■ Work order ■
The expected output is each line below containing "value", copied in full.

[Saved data entries]

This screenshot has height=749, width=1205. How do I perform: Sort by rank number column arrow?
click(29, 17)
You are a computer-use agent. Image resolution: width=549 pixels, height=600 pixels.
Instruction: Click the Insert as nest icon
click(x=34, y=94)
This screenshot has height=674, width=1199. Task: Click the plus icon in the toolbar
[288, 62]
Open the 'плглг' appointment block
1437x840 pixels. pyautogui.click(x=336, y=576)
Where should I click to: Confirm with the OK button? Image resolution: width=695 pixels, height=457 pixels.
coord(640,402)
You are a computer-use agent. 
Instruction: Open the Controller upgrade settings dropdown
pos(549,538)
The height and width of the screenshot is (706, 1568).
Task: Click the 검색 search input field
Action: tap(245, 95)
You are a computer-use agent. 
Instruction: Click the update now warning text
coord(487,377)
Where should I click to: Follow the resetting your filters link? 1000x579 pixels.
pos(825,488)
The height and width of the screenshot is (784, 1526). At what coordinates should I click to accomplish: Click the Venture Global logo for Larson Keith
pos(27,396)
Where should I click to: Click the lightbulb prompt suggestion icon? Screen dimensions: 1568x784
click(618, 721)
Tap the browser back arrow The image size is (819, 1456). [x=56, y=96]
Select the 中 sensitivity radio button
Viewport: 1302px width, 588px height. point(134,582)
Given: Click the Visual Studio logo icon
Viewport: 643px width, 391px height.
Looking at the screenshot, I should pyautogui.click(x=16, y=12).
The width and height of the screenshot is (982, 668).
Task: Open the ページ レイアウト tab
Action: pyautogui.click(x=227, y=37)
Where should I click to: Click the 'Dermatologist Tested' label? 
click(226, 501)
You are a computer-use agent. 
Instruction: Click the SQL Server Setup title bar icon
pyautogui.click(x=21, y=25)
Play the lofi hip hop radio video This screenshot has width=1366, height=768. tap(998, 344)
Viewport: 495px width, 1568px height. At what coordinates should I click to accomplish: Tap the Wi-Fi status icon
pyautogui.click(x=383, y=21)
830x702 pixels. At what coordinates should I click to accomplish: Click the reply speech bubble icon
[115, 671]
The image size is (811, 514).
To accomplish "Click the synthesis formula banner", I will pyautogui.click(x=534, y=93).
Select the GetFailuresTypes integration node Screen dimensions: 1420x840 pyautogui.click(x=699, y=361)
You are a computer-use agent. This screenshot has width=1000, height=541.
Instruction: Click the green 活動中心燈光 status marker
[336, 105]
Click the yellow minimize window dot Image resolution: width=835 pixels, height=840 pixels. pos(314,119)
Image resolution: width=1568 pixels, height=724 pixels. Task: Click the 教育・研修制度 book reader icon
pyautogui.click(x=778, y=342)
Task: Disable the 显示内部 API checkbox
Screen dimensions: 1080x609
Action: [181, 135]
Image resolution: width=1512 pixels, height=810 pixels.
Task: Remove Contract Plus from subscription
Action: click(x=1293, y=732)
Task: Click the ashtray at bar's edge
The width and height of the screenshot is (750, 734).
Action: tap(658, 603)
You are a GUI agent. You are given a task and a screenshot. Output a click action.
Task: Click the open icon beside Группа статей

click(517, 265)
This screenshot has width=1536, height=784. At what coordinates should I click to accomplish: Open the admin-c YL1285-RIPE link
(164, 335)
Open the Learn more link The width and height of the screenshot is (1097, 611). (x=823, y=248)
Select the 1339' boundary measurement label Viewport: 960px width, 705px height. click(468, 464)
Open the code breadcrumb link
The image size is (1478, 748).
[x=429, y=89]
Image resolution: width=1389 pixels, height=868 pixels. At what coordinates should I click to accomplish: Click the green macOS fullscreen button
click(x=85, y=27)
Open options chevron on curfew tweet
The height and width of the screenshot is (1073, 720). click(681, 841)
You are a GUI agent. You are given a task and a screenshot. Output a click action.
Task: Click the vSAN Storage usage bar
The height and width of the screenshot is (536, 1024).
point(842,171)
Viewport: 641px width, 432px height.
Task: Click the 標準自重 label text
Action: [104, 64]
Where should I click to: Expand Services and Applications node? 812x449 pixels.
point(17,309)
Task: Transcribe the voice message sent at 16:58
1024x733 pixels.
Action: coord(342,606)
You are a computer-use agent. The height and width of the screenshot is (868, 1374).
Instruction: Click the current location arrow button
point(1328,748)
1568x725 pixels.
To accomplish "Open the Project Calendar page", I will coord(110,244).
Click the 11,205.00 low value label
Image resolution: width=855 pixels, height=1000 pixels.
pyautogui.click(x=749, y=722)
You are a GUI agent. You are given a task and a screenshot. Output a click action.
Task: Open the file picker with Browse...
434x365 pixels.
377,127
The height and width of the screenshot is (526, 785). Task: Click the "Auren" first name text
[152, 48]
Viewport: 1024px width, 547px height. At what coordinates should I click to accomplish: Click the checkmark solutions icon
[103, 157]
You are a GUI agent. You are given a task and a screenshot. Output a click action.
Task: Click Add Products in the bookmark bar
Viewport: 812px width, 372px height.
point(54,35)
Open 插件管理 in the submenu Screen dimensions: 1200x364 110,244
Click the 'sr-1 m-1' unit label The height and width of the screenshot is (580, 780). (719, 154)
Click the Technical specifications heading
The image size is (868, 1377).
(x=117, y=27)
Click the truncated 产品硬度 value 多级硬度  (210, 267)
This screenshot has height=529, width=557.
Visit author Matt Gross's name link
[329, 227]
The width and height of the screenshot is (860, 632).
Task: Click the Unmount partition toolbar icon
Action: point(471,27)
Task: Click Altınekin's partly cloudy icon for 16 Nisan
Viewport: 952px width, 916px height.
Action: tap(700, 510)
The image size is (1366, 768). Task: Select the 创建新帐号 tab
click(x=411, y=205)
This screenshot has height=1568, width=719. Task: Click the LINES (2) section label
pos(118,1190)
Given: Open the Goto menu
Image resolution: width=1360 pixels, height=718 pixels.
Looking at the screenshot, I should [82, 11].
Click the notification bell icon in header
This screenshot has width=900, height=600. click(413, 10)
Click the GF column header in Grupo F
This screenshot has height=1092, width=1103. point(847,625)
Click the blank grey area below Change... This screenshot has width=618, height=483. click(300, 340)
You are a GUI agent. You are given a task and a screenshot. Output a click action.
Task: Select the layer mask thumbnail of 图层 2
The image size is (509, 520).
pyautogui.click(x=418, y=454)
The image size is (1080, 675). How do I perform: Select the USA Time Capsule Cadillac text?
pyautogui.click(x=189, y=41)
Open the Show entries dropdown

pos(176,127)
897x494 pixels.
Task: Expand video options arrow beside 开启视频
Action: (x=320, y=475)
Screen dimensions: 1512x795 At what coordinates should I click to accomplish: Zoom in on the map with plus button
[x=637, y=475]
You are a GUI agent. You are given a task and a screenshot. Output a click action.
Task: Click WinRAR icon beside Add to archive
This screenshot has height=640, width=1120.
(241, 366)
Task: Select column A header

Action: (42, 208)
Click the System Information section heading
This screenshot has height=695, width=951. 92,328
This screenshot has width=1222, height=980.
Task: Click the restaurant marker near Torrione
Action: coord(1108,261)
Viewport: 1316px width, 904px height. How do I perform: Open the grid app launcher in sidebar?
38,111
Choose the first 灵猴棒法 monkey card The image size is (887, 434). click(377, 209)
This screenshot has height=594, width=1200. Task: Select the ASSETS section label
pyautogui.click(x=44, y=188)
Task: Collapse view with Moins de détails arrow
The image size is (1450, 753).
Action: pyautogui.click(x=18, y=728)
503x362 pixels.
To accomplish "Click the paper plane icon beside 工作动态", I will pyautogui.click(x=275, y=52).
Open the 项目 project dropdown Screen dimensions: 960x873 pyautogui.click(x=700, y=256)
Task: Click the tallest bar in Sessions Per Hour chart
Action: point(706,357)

■ Answer section ■
Click the 11,205.00 low value label
Click the truncated 产品硬度 value 多级硬度  (210, 267)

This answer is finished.